Application Information Will Show Up Here

Bukalapak Persiapkan IPO Paling Lambat 2026

Bukalapak, salah satu marketplace terbesar di Indonesia, tengah mempersiapkan rencana melantai (initial public offering/IPO) di Bursa Efek Indonesia (BEI) paling lambat 10 tahun dari sekarang atau sebelum 2026. Selain itu, dalam kurun waktu tersebut diharapkan dapat merangkul hingga 30 juta pelapak (penjual). Jumlah tersebut lebih dari separuh jumlah pengusaha UKM yang tercatat dalam Kementerian Koperasi dan UKM RI sebesar 57,9 juta pada 2015.

Seperti diberitakan sebelumnya, BEI mendorong Bukalapak untuk menjadi salah satu pelopor startup lokal yang melakukan IPO di Tanah Air bersama-sama dengan Kaskus. Namun, pada saat itu kabar tersebut disangkal oleh Achmad Zaky, CEO Bukalapak.

[Baca juga: Bukalapak dan Kaskus Klarifikasi Rumor IPO (UPDATED)]

“Dalam kurun 10 tahun mendatang, kami menargetkan sudah melantai di BEI. IPO itu adalah alat, jangan dijadikan tujuan, sebab kami akan pakai alat apa saja untuk membuat UKM Indonesia jadi lebih maju,” ujar M Fajrin Rasyid, Co-founder dan CFO Bukalapak, saat ditemui DailySocial di kantornya, Senin (29/8).

Mengenai target pelapak, lanjutnya, dari data Kemenkop tidak seluruhnya UKM bisa feasible untuk dijadikan sebagai usaha online. Maka dari itu, pihaknya menaruh patokan sekitar 25 juta sampai 30 juta di antaranya memiliki potensi bisa bergabung menjadi penjual di Bukalapak.

“Kami prediksi dari total pengusaha UKM yang terdata oleh Kemenkop sekitar 25 juta sampai 30 juta di antaranya menjadi target kami untuk bisa bergabung menjadi penjual di Bukalapak.”

Bukalapak sendiri tahun ini menargetkan jumlah pelapak yang bergabung mencapai angka 2 juta, pencapaian hingga Agustus 2016 sudah melebihi 1 juta pelapak. Dalam jangka menengah, Bukalapak juga menargetkan pada 2020 jumlah pelapak bisa menyentuh angka 10 juta.

Menurutnya, strategi yang dipakai Bukalapak untuk menggaet lebih banyak pelapak dengan aktif mengadakan roadshow ke kota-kota di Indonesia, kopi darat dengan pelapak existing dan calon pelapak, dan terus memperbaharui fitur forum diskusi yang sudah disediakan Bukalapak. Strategi pendekatan lainnya, lanjutnya, masih dalam perencanaan perusahaan sambil mengikuti perkembangan konsumen Indonesia.

» **YANG DIMINTA**
**A)** Menurut kutipan tentang Bukalapak, berapa jumlah pelapak yang ditargetkan Bukalapak pada 2020?
**B)** Dari baris yang disediakan, salin persis bagian yang dimulai dengan baris berisi "Open the Procedures menu" dan berakhir dengan baris berisi "point(619,29)", termasuk kedua baris tersebut.

» **BARIS YANG DISEDIAKAN**

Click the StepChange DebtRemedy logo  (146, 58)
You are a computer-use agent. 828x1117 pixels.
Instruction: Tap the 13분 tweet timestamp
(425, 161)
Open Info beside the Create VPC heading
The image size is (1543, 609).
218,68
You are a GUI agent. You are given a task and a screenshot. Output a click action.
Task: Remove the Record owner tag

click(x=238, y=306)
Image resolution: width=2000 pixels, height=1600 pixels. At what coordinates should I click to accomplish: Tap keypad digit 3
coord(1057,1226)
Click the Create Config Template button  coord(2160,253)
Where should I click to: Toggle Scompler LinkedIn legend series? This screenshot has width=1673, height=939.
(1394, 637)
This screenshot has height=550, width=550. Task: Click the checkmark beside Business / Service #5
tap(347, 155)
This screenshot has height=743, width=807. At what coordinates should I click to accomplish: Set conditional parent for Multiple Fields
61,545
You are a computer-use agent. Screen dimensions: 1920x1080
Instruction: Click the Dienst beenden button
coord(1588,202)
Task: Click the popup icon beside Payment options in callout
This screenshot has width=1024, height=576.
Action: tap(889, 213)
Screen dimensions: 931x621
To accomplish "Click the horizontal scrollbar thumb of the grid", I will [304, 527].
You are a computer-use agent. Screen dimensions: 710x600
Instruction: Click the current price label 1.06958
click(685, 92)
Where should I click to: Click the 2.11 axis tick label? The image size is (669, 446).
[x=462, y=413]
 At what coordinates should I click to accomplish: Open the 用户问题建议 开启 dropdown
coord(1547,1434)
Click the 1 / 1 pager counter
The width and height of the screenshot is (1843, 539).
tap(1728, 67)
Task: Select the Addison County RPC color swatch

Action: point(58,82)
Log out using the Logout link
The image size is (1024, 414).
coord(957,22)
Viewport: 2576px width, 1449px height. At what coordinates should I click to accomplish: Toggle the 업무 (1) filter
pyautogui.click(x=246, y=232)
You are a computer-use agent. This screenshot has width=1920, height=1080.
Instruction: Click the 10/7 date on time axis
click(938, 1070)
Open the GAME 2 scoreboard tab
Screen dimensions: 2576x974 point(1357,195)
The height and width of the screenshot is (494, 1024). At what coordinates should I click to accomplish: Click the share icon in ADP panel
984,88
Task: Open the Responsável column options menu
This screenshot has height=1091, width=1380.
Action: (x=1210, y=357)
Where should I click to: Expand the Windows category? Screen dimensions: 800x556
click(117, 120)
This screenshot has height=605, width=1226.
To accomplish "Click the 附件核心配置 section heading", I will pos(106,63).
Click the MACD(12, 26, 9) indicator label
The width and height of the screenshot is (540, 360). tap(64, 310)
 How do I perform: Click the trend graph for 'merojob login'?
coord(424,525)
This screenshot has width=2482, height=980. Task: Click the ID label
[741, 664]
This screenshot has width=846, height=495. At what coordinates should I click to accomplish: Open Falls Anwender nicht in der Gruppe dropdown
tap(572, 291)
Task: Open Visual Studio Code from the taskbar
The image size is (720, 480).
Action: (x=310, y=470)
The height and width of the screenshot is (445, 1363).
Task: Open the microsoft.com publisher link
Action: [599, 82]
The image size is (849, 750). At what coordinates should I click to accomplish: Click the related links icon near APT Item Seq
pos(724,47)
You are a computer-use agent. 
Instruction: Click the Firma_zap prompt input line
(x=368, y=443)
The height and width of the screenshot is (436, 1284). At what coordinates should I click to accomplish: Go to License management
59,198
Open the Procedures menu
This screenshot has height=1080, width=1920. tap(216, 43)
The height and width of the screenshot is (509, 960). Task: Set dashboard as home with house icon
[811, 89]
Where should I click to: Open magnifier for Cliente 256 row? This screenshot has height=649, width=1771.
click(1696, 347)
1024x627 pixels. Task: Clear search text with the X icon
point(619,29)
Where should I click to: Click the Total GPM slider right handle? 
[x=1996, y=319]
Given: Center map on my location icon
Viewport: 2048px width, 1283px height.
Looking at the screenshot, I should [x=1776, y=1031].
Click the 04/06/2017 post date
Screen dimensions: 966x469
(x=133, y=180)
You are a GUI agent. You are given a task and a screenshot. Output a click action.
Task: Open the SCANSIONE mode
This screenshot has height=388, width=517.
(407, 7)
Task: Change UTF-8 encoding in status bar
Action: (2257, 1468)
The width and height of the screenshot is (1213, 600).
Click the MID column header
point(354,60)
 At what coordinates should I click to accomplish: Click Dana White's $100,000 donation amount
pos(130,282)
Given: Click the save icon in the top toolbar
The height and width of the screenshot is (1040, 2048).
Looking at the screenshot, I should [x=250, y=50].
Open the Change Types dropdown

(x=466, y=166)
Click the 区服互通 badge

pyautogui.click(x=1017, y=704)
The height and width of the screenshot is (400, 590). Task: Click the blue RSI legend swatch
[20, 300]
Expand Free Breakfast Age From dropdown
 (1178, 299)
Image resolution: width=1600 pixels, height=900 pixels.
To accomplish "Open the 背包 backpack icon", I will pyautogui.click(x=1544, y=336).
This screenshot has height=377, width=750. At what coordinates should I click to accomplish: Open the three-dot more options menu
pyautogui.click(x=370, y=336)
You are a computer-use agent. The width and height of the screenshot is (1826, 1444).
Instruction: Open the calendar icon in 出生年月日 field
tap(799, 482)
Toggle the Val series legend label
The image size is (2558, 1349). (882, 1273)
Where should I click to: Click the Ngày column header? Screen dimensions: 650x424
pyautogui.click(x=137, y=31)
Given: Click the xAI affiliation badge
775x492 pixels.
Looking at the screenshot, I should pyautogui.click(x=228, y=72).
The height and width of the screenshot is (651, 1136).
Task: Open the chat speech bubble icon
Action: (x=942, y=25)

» **HASIL PER TUGAS**
**A)** 10 juta pelapak.

**B)**
Open the Procedures menu
This screenshot has height=1080, width=1920. tap(216, 43)
The height and width of the screenshot is (509, 960). Task: Set dashboard as home with house icon
[811, 89]
Where should I click to: Open magnifier for Cliente 256 row? This screenshot has height=649, width=1771.
click(1696, 347)
1024x627 pixels. Task: Clear search text with the X icon
point(619,29)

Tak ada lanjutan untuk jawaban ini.